Dass die Exide die Feuerwehr großzügig unterstützt, ist seit vielen Jahren Tradition. „Wir profitieren ja als Arbeitgeber und Unternehmen auch von einer guten Ausstattung der Feuerwehr“, betont Mijovic.  Durch eine schnelle und richtige Reaktion im Brandfall begrenze die Feuerwehr ja auch den Schaden. (So zum Beispiel im vergangenen Februar bei einem geplatzten Hydraulikschlauch). Friedrich Besecke, Abteilungsleiter für Arbeitssicherheit und Umweltschutz bei der Exide, lobt dabei auch die sehr kurze Alarmierungszeit von acht Minuten.

Immer wieder werden auch Feuerwehrübungen auf dem Exide-Gelände durchgeführt. Denn: „Ein so großes Objekt benötigt regelmäßige Übungen, damit man die Gefahrenstellen erkennt und weiß, wo man hinmuss“, erklärt Ortsbrandmeister Wiedemann.

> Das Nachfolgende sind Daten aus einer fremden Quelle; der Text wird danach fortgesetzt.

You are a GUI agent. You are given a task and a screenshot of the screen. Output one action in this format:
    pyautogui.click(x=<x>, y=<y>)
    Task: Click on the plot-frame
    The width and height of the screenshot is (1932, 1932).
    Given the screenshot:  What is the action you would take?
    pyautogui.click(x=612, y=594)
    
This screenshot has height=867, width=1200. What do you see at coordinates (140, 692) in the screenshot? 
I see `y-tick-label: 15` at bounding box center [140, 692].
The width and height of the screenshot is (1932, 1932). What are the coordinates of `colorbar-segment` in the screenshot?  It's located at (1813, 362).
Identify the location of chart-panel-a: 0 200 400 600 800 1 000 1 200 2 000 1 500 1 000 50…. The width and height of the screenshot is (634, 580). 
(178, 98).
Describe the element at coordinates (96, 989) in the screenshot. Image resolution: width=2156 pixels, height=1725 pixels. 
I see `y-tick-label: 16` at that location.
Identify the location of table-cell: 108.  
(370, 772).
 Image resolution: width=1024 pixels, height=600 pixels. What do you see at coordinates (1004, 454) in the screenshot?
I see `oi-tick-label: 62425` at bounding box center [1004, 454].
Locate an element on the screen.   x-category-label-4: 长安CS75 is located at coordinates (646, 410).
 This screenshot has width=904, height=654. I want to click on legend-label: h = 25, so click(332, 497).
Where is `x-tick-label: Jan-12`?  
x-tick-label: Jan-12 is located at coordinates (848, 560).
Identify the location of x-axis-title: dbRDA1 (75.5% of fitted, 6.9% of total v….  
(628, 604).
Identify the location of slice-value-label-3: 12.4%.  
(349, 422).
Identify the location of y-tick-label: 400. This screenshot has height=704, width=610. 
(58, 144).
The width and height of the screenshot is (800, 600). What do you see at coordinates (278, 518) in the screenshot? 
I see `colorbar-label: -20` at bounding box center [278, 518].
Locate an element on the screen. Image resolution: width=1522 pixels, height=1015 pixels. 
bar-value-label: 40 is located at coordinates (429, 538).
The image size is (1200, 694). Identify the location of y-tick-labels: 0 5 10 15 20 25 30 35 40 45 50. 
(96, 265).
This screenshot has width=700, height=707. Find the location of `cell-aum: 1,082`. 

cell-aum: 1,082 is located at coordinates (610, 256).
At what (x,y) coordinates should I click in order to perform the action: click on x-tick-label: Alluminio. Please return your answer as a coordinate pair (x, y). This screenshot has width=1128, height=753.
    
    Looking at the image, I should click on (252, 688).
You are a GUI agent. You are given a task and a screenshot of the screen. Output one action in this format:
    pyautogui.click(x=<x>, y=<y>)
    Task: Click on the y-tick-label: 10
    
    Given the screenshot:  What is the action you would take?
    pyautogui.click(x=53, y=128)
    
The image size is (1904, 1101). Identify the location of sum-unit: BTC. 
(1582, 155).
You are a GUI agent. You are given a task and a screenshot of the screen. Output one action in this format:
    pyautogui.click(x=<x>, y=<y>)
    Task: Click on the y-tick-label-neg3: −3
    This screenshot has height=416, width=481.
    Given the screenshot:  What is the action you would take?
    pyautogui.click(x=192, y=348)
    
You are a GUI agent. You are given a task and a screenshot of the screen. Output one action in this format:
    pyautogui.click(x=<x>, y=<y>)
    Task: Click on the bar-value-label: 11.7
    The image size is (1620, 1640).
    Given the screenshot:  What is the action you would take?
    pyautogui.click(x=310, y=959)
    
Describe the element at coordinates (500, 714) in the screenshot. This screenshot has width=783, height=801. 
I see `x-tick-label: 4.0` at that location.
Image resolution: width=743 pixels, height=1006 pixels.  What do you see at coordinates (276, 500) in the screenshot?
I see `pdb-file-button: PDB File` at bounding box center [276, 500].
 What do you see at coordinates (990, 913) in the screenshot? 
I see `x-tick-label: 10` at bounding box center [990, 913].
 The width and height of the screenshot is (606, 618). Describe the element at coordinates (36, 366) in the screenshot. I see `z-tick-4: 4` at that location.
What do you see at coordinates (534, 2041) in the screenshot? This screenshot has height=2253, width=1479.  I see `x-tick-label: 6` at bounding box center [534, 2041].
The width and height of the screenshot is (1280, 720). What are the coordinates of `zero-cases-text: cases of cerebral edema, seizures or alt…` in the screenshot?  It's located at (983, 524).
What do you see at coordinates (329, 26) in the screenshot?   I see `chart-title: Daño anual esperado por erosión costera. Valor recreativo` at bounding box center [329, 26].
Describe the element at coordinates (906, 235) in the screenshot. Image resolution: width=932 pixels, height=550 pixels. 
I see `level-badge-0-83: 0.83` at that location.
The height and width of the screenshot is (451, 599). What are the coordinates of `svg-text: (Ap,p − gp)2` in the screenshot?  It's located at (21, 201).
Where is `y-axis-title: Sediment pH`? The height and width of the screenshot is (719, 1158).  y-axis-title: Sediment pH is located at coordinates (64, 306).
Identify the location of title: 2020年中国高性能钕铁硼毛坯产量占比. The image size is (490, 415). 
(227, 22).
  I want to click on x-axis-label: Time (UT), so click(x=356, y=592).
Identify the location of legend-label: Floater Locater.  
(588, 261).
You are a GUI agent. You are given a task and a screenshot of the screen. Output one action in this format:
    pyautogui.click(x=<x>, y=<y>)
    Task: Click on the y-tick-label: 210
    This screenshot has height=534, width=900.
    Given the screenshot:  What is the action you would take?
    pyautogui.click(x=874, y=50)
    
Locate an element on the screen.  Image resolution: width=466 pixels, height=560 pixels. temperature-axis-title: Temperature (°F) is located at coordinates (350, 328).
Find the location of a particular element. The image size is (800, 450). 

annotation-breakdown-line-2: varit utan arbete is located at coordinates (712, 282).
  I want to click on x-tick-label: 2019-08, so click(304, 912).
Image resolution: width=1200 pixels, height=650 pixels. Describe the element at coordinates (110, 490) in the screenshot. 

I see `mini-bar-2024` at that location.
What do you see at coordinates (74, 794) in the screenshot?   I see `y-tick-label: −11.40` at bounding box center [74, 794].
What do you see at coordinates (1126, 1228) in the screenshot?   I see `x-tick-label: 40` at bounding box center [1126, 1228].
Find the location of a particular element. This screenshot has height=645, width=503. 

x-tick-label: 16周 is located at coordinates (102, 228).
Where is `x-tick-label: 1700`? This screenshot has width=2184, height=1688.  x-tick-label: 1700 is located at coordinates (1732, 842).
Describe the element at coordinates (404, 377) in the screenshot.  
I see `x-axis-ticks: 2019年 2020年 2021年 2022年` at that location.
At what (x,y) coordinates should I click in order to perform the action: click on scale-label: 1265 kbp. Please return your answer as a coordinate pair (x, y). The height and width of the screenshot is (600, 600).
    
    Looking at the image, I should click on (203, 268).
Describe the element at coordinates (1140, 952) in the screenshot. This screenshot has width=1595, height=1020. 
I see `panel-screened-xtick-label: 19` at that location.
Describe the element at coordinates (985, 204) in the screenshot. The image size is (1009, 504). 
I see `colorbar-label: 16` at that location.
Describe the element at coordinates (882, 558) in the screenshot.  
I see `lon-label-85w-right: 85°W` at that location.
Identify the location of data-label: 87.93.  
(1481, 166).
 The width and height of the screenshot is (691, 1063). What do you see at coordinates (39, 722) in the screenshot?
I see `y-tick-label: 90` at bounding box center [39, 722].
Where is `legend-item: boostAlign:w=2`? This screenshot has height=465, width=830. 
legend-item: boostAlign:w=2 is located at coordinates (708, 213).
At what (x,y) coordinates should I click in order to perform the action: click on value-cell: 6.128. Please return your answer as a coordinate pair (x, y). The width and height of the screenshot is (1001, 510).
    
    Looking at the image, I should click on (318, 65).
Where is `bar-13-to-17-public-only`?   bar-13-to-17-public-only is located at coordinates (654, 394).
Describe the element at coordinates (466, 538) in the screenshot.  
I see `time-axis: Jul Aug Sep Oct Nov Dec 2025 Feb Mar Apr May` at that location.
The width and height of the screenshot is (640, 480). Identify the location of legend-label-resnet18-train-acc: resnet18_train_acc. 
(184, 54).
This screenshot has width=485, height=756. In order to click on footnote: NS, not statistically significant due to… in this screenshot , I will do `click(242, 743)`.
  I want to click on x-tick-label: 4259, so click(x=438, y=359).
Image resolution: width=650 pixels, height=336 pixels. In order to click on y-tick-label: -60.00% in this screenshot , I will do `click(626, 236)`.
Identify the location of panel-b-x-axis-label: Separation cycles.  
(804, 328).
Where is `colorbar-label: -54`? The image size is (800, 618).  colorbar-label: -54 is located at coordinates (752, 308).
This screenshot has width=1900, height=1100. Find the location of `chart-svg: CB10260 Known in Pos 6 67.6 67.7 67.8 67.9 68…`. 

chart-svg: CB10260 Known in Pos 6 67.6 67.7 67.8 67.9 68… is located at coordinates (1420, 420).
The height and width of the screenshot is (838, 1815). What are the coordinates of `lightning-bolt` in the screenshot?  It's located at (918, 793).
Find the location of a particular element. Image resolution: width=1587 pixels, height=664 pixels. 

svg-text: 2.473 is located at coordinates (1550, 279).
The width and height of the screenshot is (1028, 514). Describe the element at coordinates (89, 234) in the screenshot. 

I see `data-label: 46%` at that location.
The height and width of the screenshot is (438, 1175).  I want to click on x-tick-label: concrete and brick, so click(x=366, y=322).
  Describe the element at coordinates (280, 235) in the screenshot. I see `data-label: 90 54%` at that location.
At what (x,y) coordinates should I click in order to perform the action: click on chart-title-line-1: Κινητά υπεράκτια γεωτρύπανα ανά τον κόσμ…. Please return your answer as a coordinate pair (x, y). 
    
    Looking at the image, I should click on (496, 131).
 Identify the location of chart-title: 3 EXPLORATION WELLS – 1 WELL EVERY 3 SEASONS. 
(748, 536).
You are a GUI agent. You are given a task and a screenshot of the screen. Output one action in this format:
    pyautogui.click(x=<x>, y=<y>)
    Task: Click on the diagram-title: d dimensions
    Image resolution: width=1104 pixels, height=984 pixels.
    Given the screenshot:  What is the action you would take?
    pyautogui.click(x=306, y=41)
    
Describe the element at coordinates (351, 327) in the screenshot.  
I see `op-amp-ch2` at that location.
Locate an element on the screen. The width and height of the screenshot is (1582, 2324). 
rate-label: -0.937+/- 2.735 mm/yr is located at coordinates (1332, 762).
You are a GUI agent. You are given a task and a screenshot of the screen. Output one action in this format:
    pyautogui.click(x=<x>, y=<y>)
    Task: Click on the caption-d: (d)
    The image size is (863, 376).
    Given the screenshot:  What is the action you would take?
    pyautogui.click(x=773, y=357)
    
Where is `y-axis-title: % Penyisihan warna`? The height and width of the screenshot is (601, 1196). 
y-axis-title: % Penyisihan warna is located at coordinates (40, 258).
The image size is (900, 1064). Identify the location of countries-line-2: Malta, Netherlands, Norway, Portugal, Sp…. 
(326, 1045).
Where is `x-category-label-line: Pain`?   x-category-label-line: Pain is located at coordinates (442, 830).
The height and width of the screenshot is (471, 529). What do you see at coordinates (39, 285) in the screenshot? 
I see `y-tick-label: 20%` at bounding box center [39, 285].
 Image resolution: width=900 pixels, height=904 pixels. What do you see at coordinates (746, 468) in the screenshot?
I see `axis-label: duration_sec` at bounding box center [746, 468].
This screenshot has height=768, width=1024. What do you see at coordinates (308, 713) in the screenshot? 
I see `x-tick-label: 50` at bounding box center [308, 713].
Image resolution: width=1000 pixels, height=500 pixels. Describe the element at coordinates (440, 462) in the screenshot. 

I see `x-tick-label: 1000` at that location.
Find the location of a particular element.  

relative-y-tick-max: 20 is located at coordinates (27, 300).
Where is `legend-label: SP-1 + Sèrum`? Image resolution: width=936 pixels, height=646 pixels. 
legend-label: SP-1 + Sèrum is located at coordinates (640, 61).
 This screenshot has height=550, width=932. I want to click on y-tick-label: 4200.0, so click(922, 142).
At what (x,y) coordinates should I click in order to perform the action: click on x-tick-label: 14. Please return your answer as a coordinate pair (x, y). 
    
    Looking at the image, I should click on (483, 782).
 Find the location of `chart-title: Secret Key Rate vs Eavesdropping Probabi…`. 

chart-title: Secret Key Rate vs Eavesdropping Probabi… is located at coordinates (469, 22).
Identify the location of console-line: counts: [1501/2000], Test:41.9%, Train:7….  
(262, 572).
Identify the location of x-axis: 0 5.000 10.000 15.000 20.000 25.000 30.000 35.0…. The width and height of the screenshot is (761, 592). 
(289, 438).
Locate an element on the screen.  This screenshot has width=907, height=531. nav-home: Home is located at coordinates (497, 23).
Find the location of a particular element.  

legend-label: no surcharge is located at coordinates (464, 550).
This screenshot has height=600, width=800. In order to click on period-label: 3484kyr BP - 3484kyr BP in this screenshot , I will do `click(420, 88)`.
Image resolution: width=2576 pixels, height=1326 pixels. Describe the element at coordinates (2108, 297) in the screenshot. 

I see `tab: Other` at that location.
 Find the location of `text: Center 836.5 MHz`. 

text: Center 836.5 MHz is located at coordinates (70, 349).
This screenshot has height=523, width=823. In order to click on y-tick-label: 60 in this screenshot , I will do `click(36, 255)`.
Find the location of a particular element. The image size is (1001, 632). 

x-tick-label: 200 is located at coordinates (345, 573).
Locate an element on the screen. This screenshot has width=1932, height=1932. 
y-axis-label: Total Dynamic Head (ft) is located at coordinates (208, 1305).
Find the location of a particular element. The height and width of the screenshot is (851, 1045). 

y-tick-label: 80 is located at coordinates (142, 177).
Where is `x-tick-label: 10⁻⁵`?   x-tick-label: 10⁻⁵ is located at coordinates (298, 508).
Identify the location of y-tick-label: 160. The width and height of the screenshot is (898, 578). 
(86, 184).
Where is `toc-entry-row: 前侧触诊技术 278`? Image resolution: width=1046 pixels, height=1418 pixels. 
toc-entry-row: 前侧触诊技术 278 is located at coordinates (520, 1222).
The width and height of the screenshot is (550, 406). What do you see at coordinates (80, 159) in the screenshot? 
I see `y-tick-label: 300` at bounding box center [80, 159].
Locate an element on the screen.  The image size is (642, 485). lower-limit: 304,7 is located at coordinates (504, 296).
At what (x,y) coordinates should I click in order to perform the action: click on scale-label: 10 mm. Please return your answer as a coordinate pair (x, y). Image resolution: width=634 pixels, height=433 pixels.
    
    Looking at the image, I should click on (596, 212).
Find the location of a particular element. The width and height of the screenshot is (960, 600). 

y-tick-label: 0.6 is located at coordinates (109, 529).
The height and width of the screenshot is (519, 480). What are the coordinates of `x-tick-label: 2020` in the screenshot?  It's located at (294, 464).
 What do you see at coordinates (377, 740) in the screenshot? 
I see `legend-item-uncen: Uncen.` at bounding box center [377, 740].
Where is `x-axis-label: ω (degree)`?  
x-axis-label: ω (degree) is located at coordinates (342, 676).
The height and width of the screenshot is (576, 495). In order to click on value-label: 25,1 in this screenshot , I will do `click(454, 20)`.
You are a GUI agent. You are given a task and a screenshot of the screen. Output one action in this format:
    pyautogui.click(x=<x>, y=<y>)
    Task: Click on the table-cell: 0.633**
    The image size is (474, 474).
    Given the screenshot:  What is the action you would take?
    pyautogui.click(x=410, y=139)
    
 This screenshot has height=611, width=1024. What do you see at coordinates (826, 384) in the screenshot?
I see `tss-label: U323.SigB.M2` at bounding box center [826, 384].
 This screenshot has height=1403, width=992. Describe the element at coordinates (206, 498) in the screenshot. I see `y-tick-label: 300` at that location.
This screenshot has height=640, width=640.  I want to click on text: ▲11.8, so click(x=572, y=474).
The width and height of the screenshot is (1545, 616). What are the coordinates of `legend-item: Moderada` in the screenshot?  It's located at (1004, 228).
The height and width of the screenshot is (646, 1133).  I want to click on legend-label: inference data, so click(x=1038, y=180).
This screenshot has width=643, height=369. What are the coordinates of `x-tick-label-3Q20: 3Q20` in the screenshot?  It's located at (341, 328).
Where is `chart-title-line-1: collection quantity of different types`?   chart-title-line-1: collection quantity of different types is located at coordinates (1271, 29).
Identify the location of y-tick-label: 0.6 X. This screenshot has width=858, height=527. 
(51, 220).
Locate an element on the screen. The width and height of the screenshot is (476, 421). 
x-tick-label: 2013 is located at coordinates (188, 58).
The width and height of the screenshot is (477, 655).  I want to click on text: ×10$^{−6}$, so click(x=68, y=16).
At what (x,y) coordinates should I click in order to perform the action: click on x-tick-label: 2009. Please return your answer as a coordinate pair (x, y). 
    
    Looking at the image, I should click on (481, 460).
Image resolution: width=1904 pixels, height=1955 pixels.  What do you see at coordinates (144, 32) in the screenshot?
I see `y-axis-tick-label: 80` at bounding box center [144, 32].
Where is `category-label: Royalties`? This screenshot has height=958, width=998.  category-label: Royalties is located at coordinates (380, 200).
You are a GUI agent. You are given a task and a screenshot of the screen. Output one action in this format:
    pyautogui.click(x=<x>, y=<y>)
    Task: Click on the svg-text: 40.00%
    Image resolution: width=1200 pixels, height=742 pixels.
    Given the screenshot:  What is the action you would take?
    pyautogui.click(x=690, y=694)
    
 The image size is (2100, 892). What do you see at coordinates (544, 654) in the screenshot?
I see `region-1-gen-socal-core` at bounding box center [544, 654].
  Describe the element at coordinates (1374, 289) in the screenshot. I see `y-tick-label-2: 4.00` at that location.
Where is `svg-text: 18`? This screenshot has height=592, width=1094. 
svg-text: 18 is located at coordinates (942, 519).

Technische Ausstattung wird immer wichtiger

Die Spende wird der Förderverein wieder in die technische Ausstattung der Feuerwehr stecken. Verbesserte Technik, so Wiedemann, kann dabei helfen, mit weniger Kameraden effizient zu arbeiten, beispielsweise, wenn Pumpen automatisch laufen. Denn auch wenn die Feuerwehr erfolgreiche Nachwuchsarbeit mit Kinder- und Jugendfeuerwehr betreibt, ist es dennoch so, dass viele junge Feuerwehrleute aus beruflichen Gründen die Gegend und damit die Wehr verlassen. Andere pendeln auswärts zur Arbeit und stehen tagsüber für eine Alarmierung vor Ort nicht zur Verfügung. Um so wichtiger ist es, dass die verbliebenen Kameraden technisch gut ausgestattet sind – und nicht durch häufige Fehlalarme überstrapaziert werden.
Ganz unabhängig davon muss die Feuerwehr auch deshalb technisch aufrüsten, weil beispielsweise die alten Rettungsscheren bei neuen Autos mit den hochfesten Stählen und den verstärkten Fahrgastzellen nicht mehr ausreichen.

Für die Zukunft sicherte Mijovic der Feuerwehr auch weiterhin die kontinuierliche Unterstützung der Exide zu. Der Bedarf, da sind sich alle einig, wird auch weiterhin da sein.